Here is the link to Tar-Hunt, there is some good info on how to shoot slug guns also, 99.999% of the guys I see shooting them do it wrong and cant figure out how to make them shoot.

http://www.tarhunt.com/tarhunt/


----------



## j-rock (Dec 17, 2008)

thanks, will check it out


----------



## syonker (May 7, 2004)

tigerGSP said:


> You can't beat a good 870 with a good hasting rifled barrel.


Ditto on the 870 with a Hasting's rifled barrel.

I use Remington 12 ga Core-Lokt Ultras & I'm very satisfied, but as others have mentioned, each gun can have it's preference for ammo.


----------



## jworster08 (Jan 16, 2008)

what about the mossberg 695?


----------



## evil_opie (Jan 31, 2005)

I have a 695. An affordable, accurate shooter but kicks like a mule.
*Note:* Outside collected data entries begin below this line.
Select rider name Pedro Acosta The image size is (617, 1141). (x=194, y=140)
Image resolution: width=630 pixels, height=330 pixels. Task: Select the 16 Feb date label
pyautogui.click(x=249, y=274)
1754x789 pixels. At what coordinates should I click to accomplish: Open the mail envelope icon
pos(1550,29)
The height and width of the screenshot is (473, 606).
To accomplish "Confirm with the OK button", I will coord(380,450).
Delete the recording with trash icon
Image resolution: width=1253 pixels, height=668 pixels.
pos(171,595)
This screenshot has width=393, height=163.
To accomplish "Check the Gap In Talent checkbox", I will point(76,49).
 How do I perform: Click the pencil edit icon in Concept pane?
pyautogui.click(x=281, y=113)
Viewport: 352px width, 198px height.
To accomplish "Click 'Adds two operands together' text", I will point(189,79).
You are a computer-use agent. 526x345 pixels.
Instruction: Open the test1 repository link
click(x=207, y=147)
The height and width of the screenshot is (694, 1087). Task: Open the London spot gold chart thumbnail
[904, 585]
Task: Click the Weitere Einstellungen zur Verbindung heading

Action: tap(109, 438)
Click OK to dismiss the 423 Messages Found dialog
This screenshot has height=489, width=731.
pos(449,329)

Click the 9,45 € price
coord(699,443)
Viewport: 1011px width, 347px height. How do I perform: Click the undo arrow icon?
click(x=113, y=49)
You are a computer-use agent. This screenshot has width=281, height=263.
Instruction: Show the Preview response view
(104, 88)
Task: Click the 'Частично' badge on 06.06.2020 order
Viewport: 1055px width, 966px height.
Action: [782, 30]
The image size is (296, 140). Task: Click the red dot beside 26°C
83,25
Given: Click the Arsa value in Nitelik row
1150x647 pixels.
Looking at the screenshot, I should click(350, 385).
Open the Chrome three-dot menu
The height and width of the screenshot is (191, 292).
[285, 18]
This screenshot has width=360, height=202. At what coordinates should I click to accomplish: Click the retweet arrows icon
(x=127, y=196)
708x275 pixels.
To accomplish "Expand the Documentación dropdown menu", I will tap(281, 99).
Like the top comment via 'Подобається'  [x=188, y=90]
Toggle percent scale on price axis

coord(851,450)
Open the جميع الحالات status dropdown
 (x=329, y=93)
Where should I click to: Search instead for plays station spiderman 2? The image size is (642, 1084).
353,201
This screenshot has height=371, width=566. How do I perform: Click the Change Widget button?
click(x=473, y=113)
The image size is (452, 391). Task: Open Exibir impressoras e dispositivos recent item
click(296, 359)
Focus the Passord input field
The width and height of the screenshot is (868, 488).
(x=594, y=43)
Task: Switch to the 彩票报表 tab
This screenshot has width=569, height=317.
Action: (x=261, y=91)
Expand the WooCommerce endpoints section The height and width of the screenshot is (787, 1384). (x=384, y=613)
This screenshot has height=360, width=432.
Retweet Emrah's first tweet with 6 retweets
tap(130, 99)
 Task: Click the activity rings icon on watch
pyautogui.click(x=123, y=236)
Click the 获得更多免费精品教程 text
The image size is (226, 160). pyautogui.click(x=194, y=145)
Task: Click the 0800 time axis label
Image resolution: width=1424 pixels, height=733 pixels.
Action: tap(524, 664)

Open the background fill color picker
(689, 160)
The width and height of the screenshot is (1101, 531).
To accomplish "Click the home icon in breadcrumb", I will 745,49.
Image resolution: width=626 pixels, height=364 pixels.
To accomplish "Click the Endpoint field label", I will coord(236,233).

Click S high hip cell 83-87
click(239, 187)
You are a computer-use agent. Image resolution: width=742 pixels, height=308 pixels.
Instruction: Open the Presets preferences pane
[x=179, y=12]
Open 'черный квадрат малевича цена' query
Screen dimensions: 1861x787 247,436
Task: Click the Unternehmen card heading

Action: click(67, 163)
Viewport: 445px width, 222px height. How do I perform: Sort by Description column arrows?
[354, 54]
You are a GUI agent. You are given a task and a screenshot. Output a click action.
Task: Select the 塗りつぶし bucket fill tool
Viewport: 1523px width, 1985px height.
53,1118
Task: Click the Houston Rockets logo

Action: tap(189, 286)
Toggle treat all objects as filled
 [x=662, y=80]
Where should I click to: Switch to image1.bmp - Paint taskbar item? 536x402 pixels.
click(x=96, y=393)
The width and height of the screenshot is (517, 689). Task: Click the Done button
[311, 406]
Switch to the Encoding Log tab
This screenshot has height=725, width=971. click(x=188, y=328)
I'm thinking about switching to a 20ga or using managed recoil rounds.

Op


----------



## fulldraw (Nov 20, 2002)

I was considering buying a the H&R Ultra Slug but since I have a youngster on the way I better not buy a new gun. So I will be upgrading my 870 with a rifled choke and a scope which will cost half of what the H&R will be. 

But defiantly the H&R would be my choice.


----------



## jworster08 (Jan 16, 2008)

I've been looking around at H&R's. what is the major difference between the ultra slug and the light weight one? I've noticed the light weight one is over $100 cheaper, any reason why or should I jump on it for 179??


----------